Xarthisius' blog: Low-end vs High-End

Over the past few days I've been configuring and playing with my new toy - Janus (as all our clusters bear the names of mythological polycephalous creatures). Janus will work as a test bed and development platform for our MPI+CUDA codes. It consists of two nodes equipped with:

mobo: ASRock X58 SC
cpu: Intel core i7 920
ram: Kingston DDR3 12288MB PC3-8500 1066MHz (6x2048)
gpu: 2x Asus ENGTX295 Geforce GTX295 1792MB DDR3
psu: Tagan 1100W PipeRock
hdd: 2x WD Caviar 1.5TB SATA300 Green Power 32MB
case: Chieftec BX-02B-B-B (black) ATX
net: Mellanox InfiniHost III Lx (10Gb/s) (borrowed from N. Copernicus Astronomical Centre), 2x 1Gb/s

As you can see these are mostly low-end solutions (in terms of HPC), created with gamers, not computing in mind. Main advantage is of course price - 2100€ per node, which is fairly cheap even if it comes with worse performance... Now there is a question whether Janus is much worse than high-end solution?

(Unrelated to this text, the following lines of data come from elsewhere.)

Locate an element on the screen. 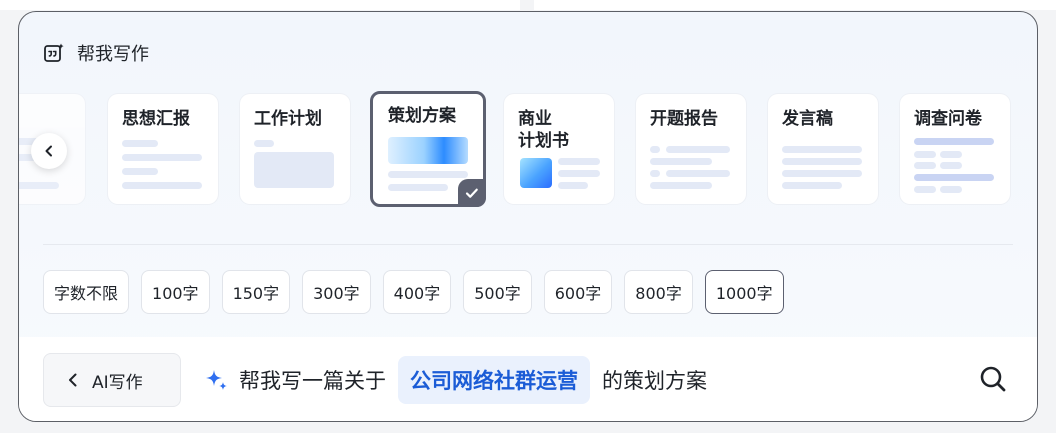  word-count-600: 600字 is located at coordinates (578, 292).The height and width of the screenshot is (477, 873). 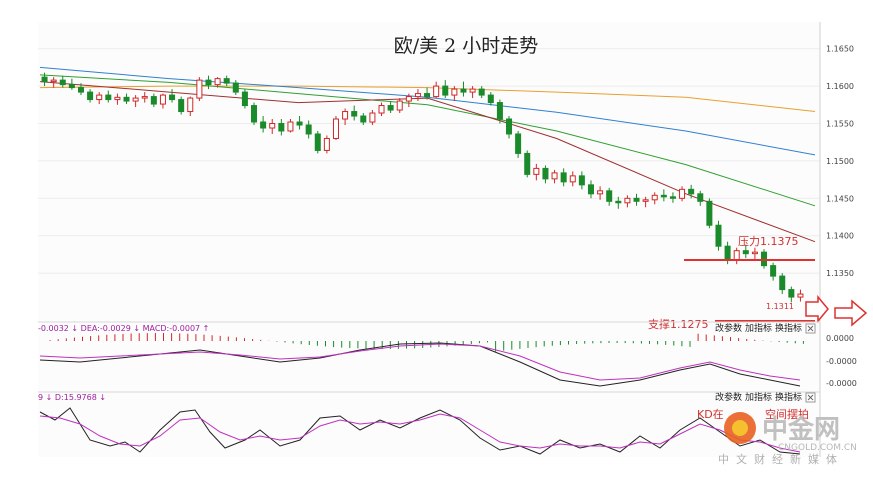 What do you see at coordinates (758, 397) in the screenshot?
I see `kd-add-indicator-button: 加指标` at bounding box center [758, 397].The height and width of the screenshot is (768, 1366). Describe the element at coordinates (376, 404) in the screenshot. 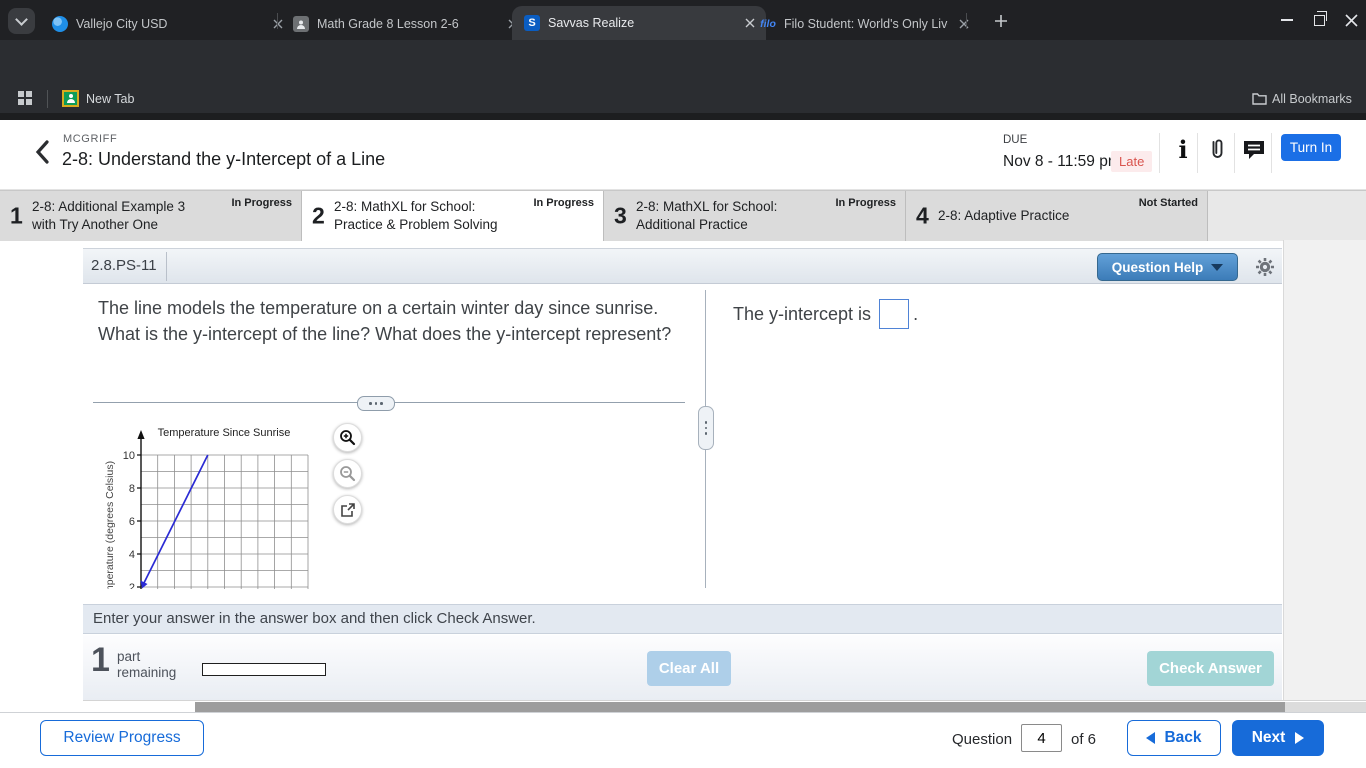

I see `horizontal-splitter-handle` at that location.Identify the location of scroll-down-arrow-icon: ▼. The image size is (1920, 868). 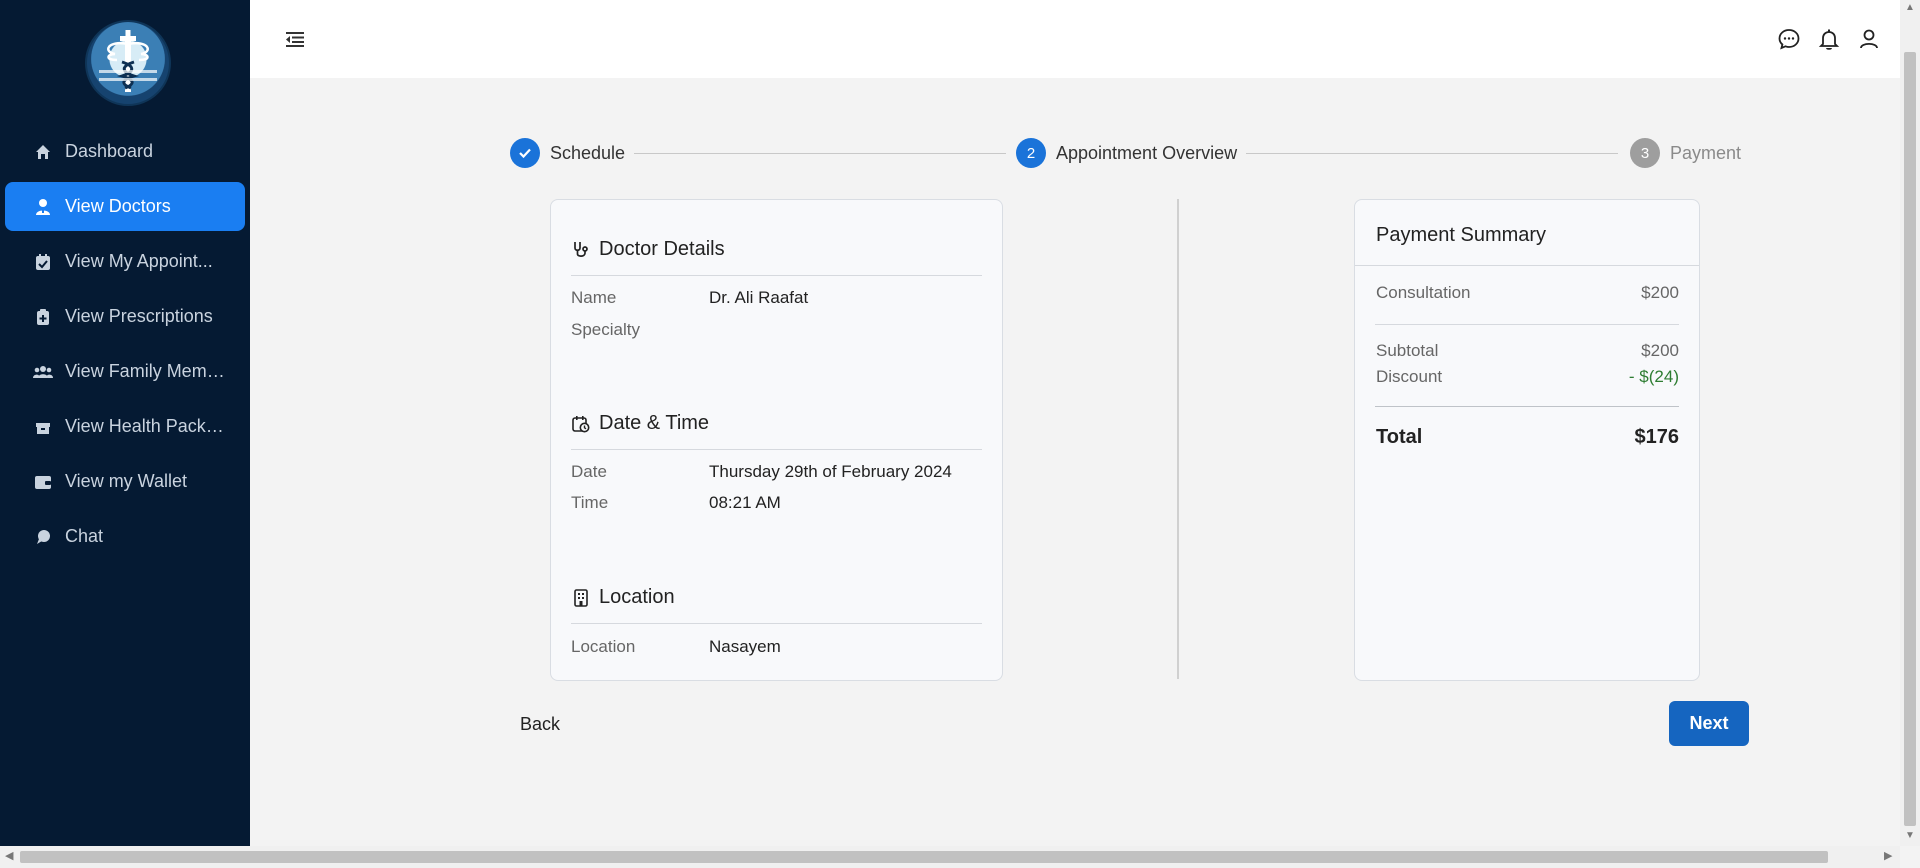
(1910, 836).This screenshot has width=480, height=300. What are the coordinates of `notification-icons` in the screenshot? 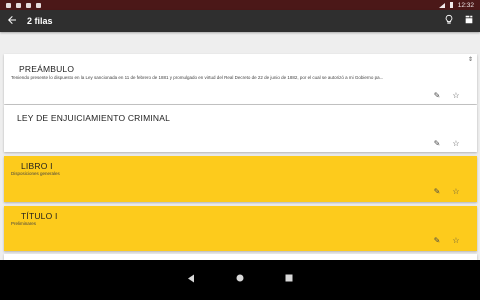 It's located at (24, 5).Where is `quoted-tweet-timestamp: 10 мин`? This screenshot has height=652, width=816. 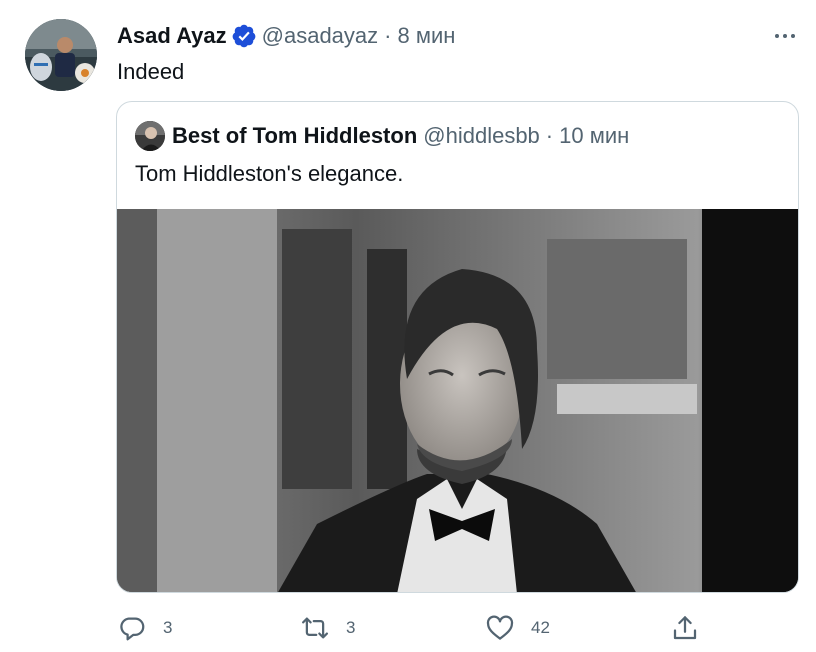 quoted-tweet-timestamp: 10 мин is located at coordinates (594, 136).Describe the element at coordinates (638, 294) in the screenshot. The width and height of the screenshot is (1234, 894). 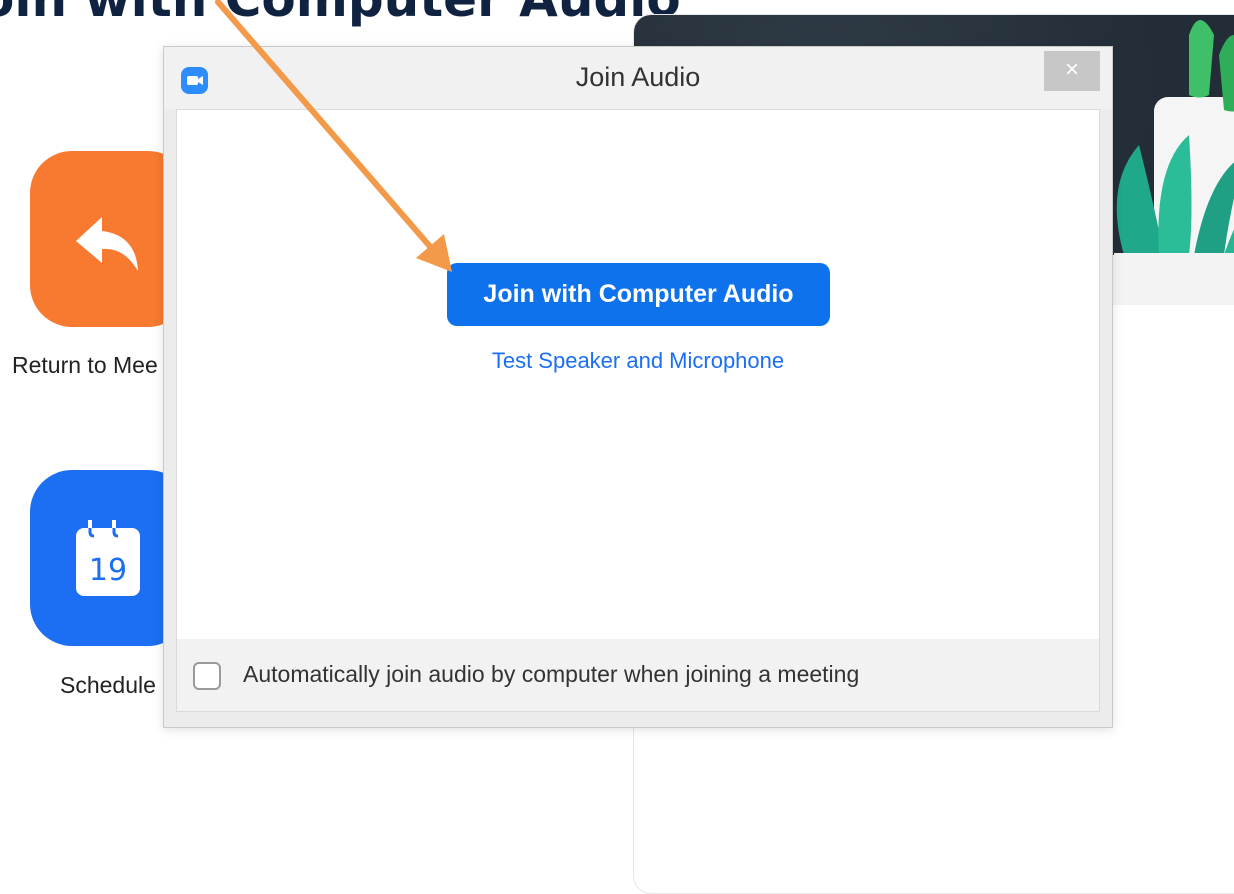
I see `join-with-computer-audio-button: Join with Computer Audio` at that location.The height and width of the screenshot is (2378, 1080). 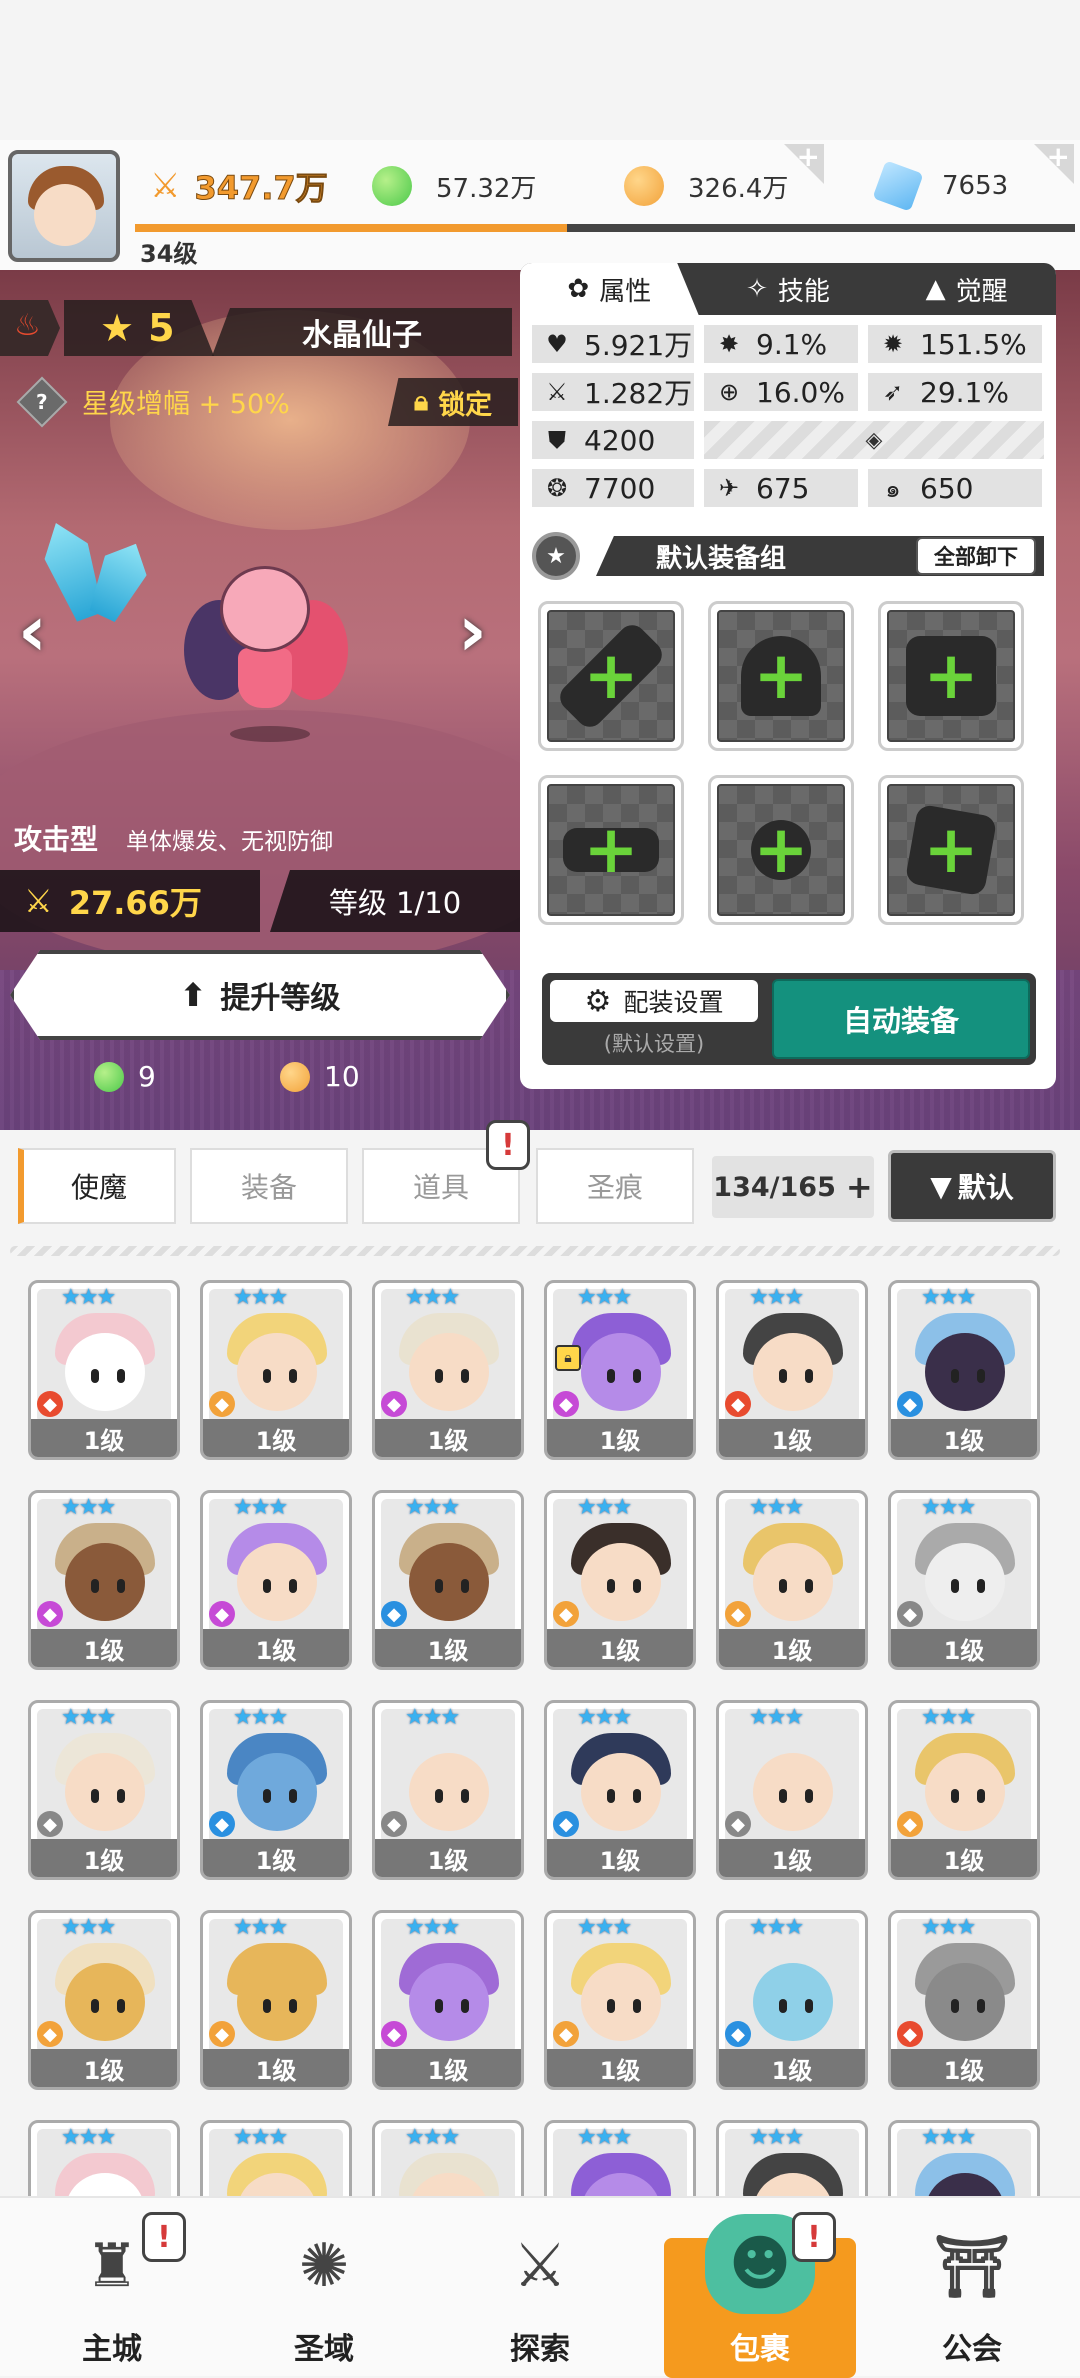 I want to click on nav-sanctuary: ✺ 圣域, so click(x=324, y=2288).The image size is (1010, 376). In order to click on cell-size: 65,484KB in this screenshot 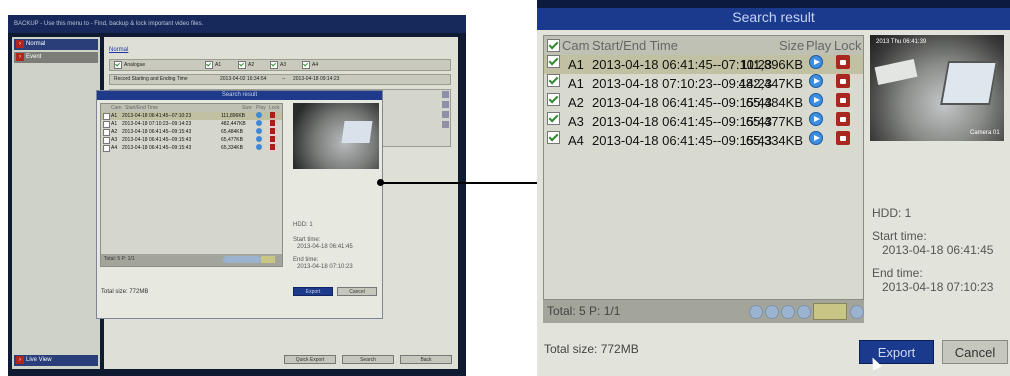, I will do `click(774, 102)`.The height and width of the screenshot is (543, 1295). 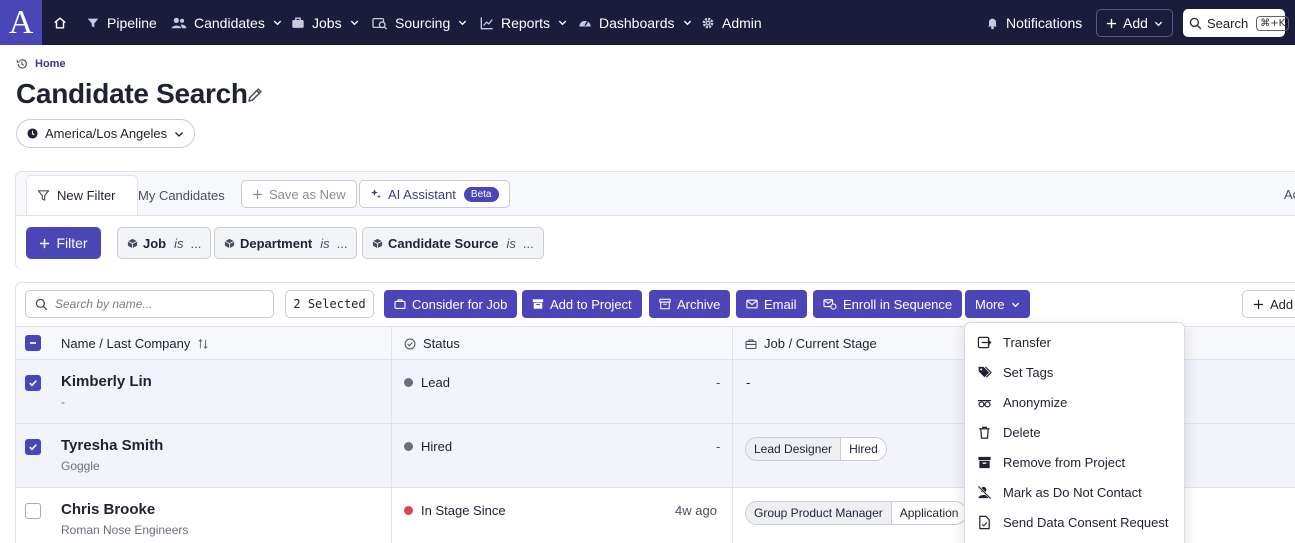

Amazingly, the answer is not that much.
While googling today I found site of NCSA's GPU cluster along with results of standard test from CUDA SDK:

../../bin/linux/release/reduction --kernel=5 --n=16384
Reducing array of type  int.
Using Device 0:  "Tesla C1060"
16384 elements
128 threads (max)
64 blocks
Average time: 0.025320 ms
Bandwidth:    2.588309 GB/s

which we can compare with Janus:

../../bin/linux/release/reduction --kernel=5 --n=16384
Reducing array of type int.
Using Device 0: "GeForce GTX 295"
16384 elements
128 threads (max)
64 blocks
Average time: 0.021630 ms
Bandwidth:    3.029865 GB/s

it's better! (This is a moment when we can give big yay for Nehalem technology :] )
If we compare shear power: Tesla is capable of 936 Gflops using 180W of energy under load, while GTX295 2*894=1788 Gflops using 330W! Furthermore, the difference in price is enormous! Tesla costs 1500€, while GTX295 - 400€.
I slowly begin to wonder why people use Tesla C1060 at all? Maybe cause it's easier to program single GPU card with lots of memory (Tesla has 4GB DDR3), than put a little effort into developing MPI+CUDA codes... Time will show which strategy will prevail.